Star Plaza Theatre
- Interactive map of Star Plaza Theatre
- Former names: Holiday Star Theatre (1979-90)
- Address: 8001 Delaware Pl Merrillville, IN 46410-5641
- Location: Chicago metropolitan area
- Owner: Whiteco Industries
- Operator: Star Productions
- Capacity: 3,400

Construction
- Opened: December 19, 1979
- Closed: December 17, 2017
- Demolished: Summer 2018
- Cost: $12 million ($59.2 million in 2025 dollars)

Website
- Official Website

= Star Plaza Theatre =

Former music venue in Indiana, United States

The Star Plaza Theatre (originally the Holiday Star Theatre) was a live music venue located in Merrillville, Indiana. It was a 3,400-seat intimate venue with two seating levels in a semicircle around the stage.
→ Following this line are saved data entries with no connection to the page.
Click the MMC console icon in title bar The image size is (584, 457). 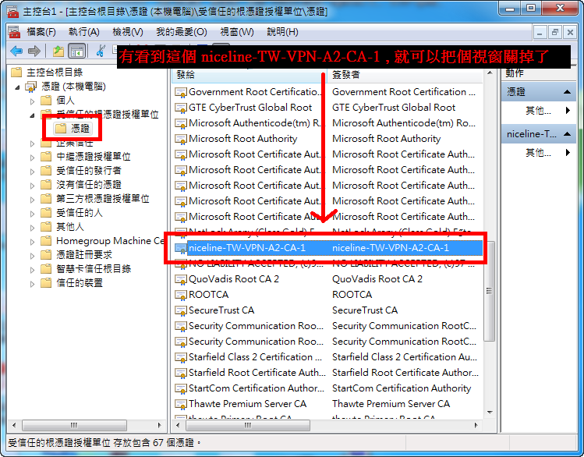[x=12, y=11]
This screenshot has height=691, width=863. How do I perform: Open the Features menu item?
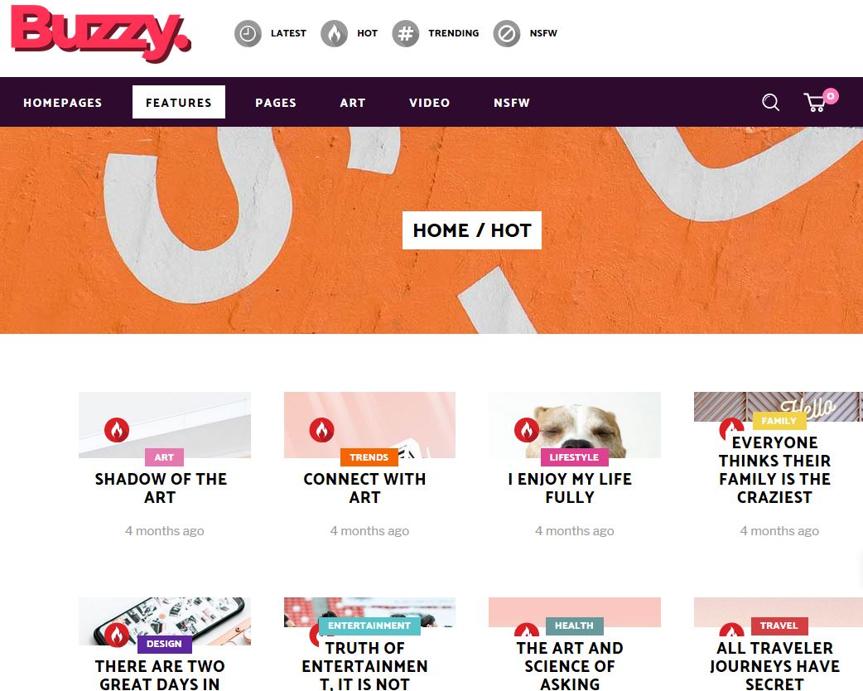[x=179, y=103]
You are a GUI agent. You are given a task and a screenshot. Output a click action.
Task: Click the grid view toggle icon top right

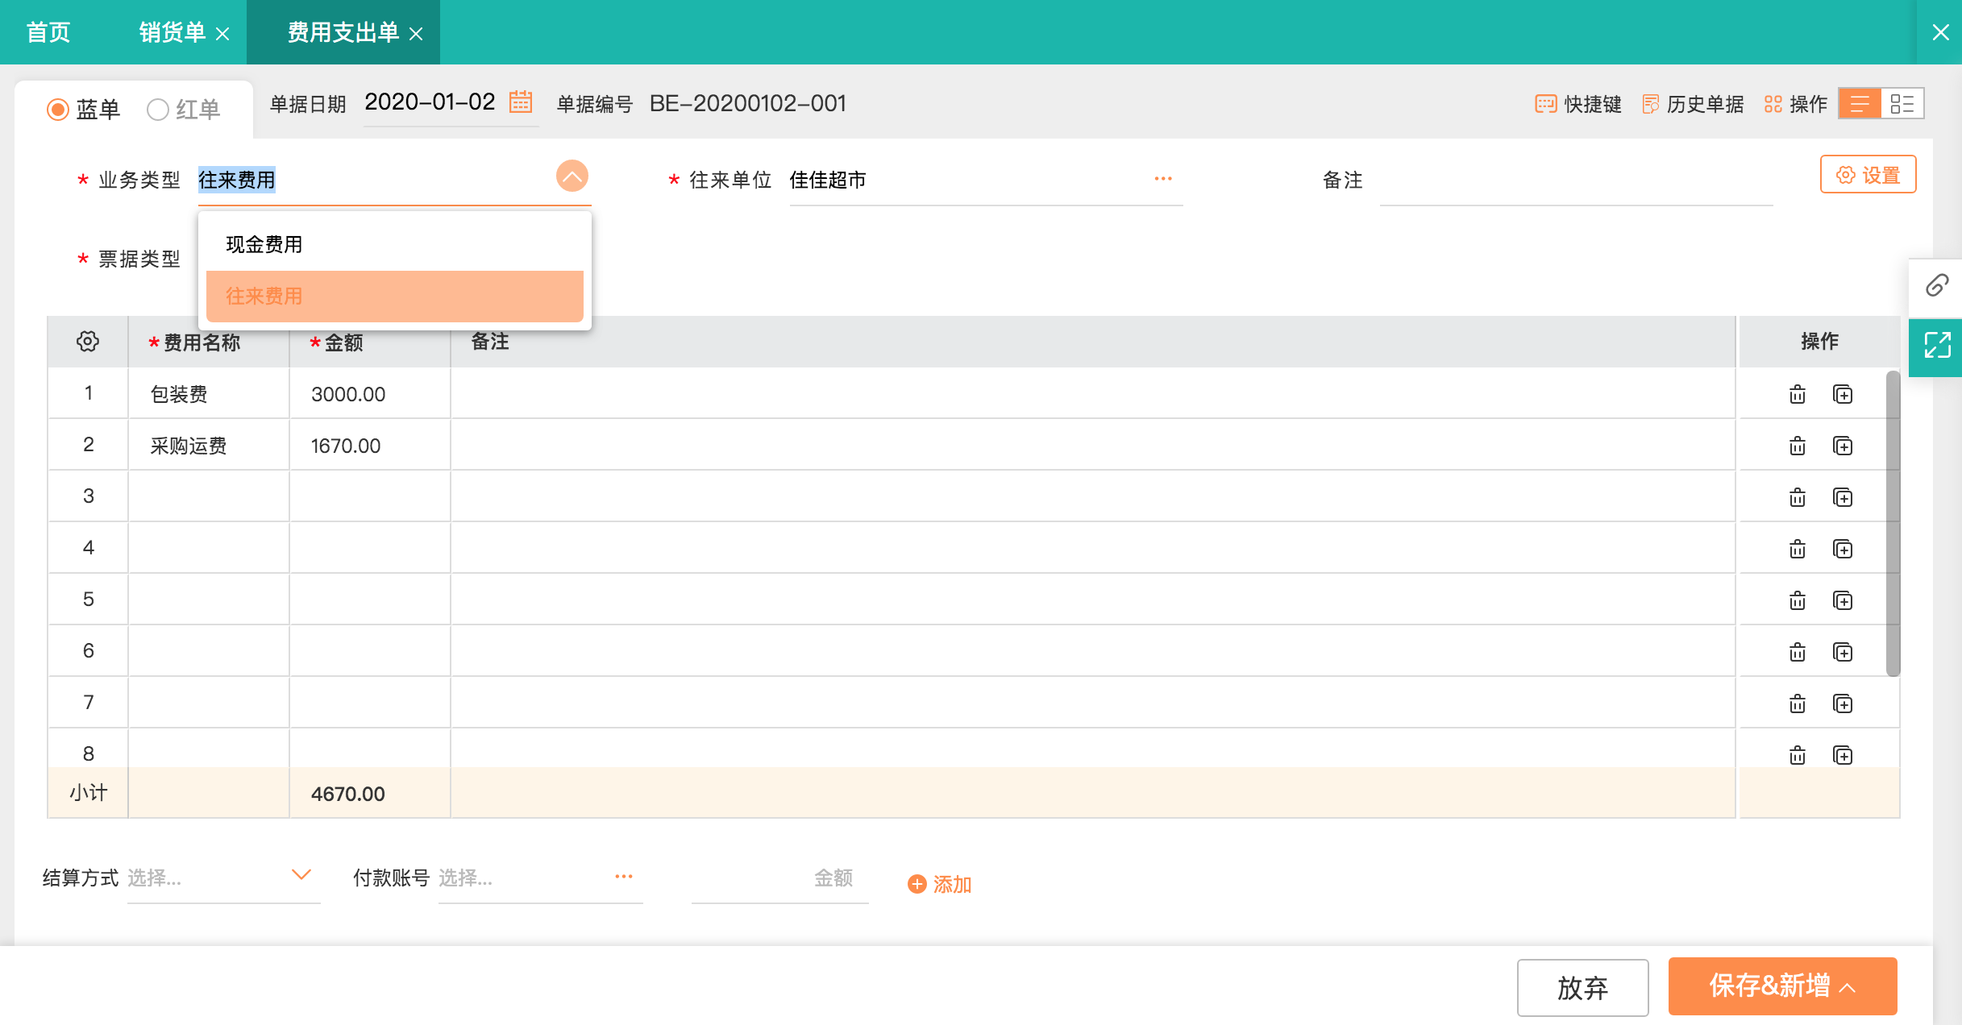[x=1907, y=105]
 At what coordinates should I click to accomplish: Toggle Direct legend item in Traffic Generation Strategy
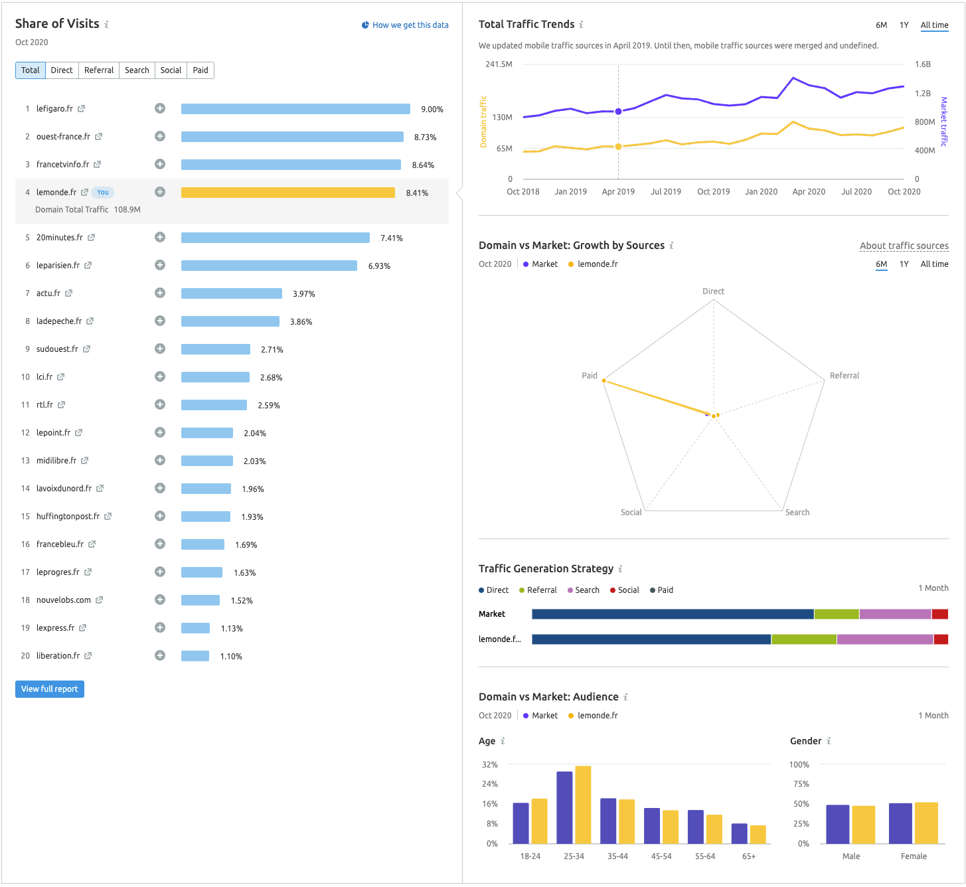pyautogui.click(x=493, y=590)
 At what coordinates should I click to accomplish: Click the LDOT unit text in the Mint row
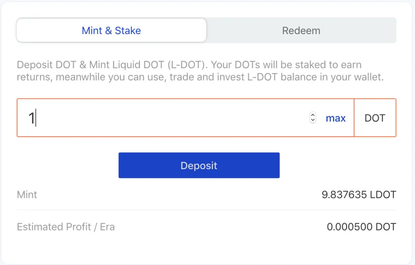(x=383, y=195)
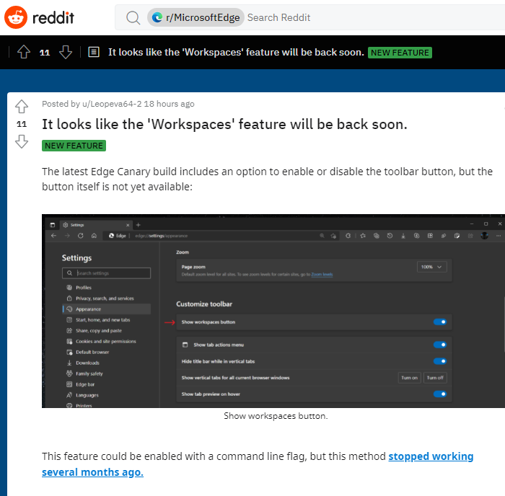Click the search magnifier icon
The height and width of the screenshot is (496, 505).
point(133,17)
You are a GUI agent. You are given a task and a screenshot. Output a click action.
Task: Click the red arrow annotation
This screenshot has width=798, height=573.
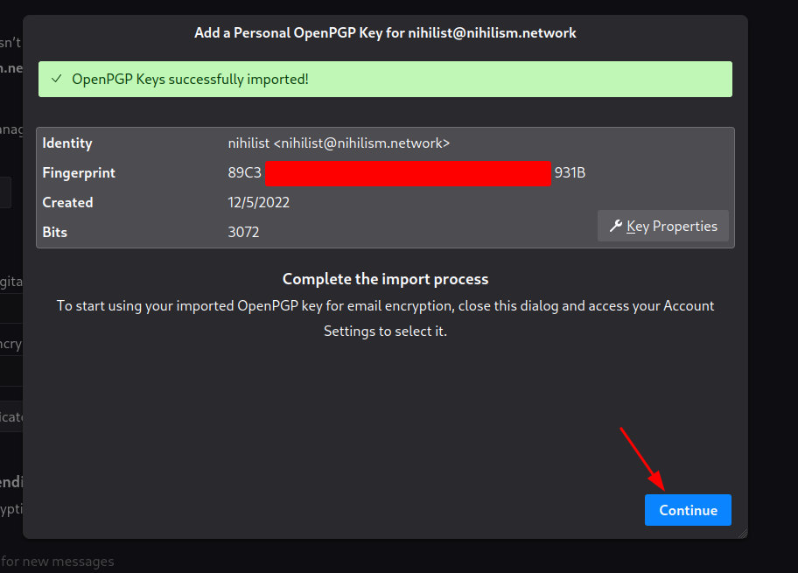pyautogui.click(x=642, y=459)
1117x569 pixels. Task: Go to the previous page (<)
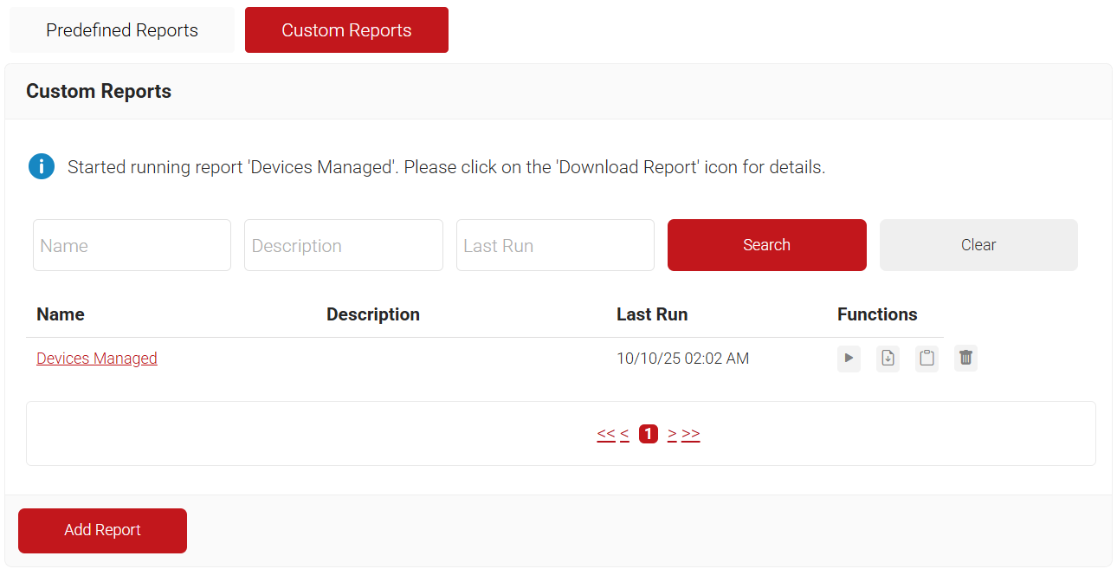pyautogui.click(x=624, y=434)
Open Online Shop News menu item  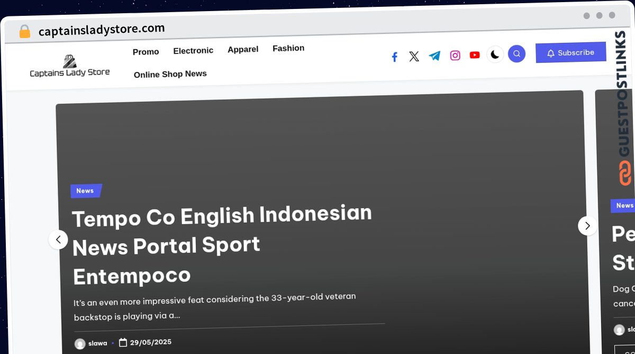[x=170, y=74]
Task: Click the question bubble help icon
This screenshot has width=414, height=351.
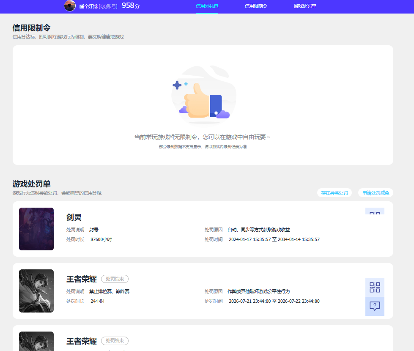Action: [x=375, y=306]
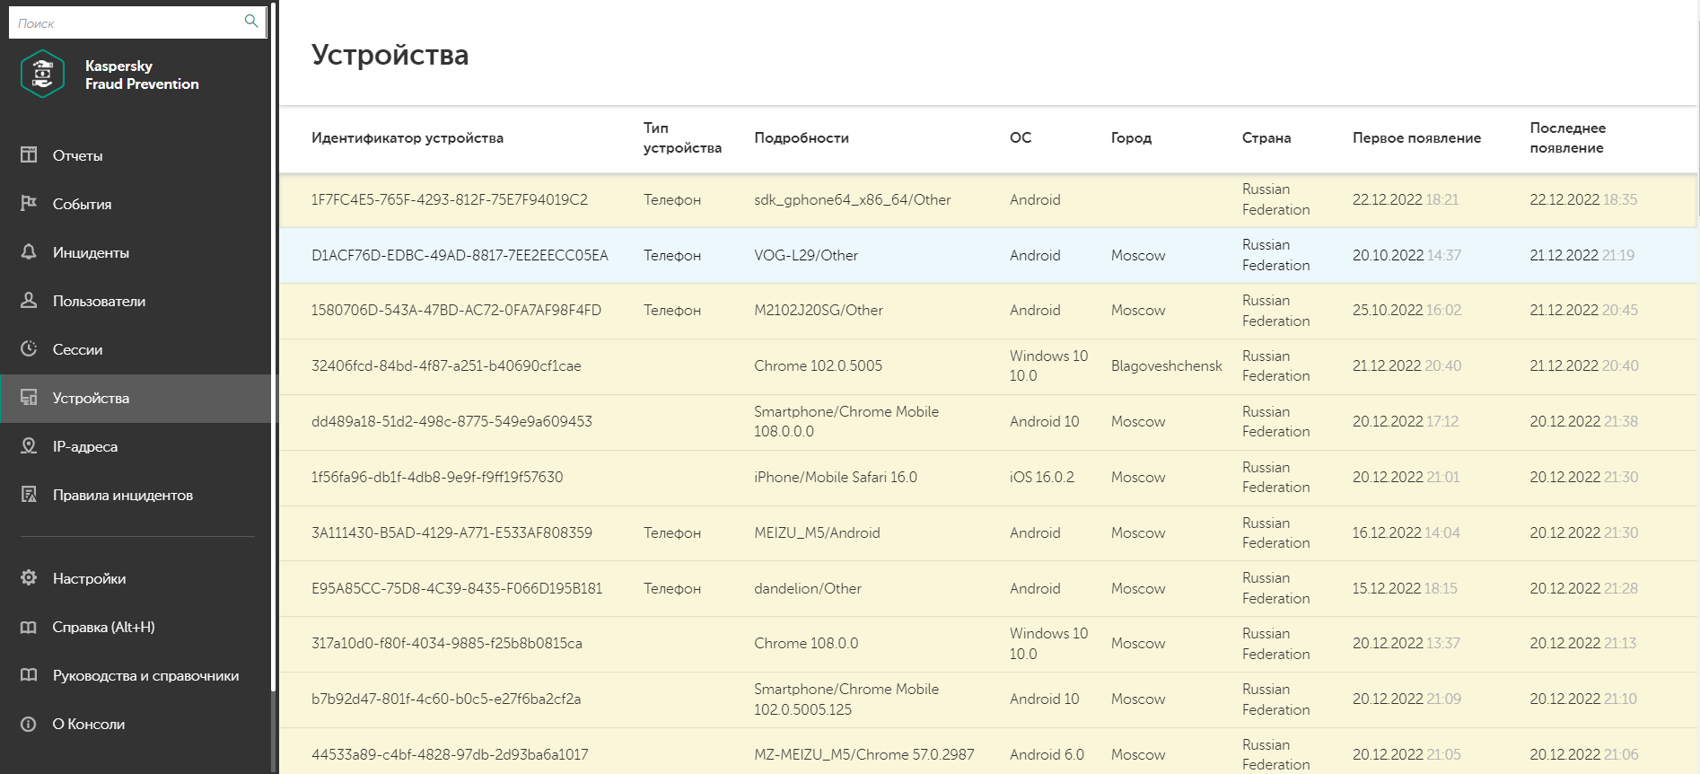Click the Настройки gear icon
The width and height of the screenshot is (1700, 774).
pyautogui.click(x=29, y=577)
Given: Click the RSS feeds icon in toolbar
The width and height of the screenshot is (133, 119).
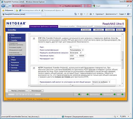Looking at the screenshot, I should click(x=81, y=14).
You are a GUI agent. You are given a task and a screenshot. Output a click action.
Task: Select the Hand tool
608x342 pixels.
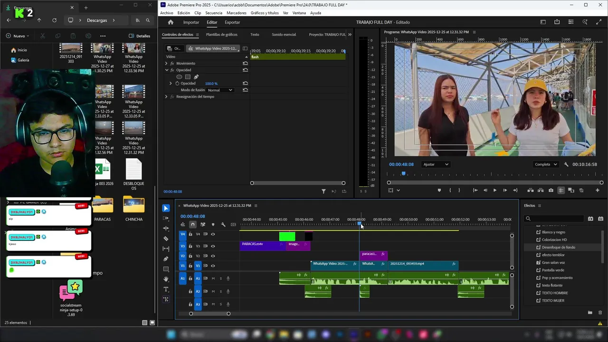point(166,279)
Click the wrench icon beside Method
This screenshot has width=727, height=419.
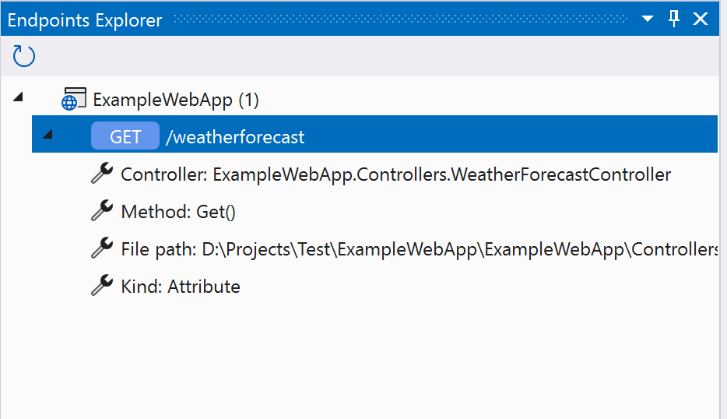pyautogui.click(x=102, y=212)
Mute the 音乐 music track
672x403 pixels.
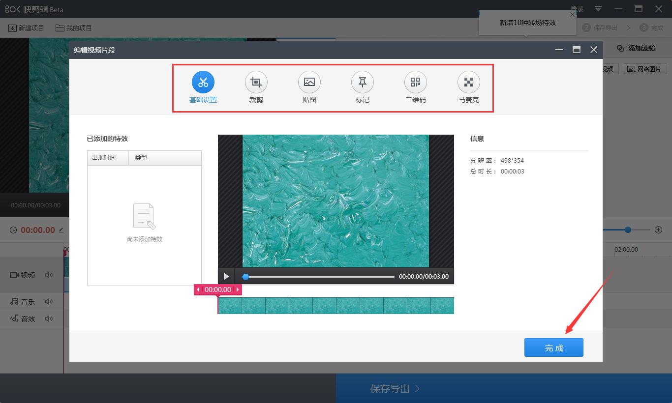[x=49, y=301]
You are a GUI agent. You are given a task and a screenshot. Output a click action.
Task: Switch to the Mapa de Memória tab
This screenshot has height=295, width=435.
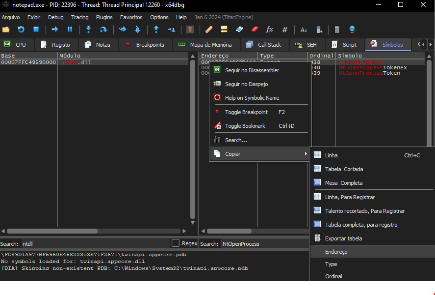click(x=210, y=45)
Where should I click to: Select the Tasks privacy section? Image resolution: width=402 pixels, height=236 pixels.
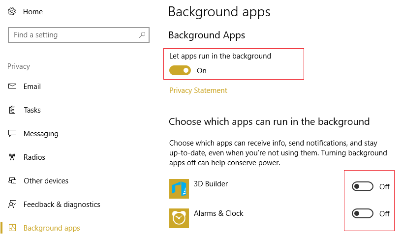coord(32,110)
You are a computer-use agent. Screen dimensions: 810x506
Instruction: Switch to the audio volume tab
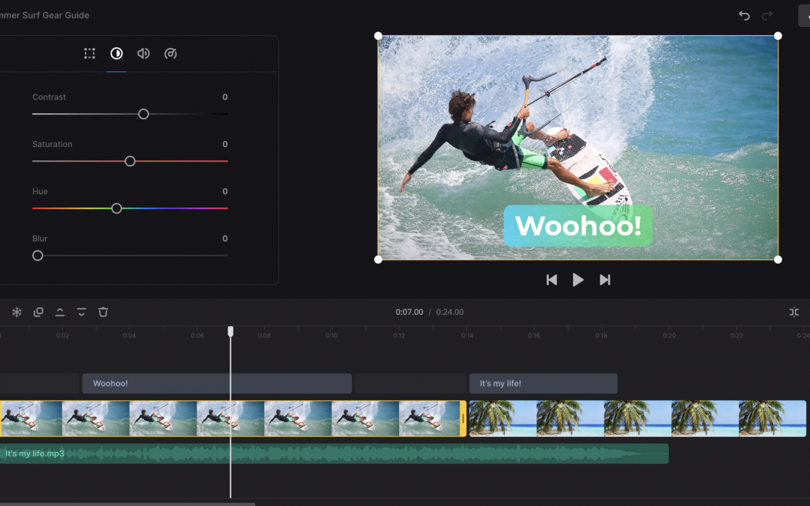[x=143, y=53]
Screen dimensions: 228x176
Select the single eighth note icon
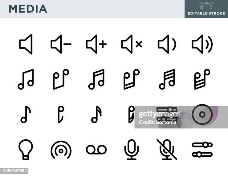pyautogui.click(x=26, y=114)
The Main Floor Level sat 2,000 people, and the Mezzanine Level, which overhangs the main level about midway, sat 1,400. The furthest seat in the auditorium was 120 feet from the stage. Among the entertainers to appear at the Star Plaza were Jerry Seinfeld, Bob Dylan, and Chris Rock.

The Star Plaza Theatre closed on December 17, 2017, after its final show with the only act to perform every year that the theater was open, The Oak Ridge Boys. The final song sung on the stage was "Amazing Grace". Demolition lasted throughout summer 2018.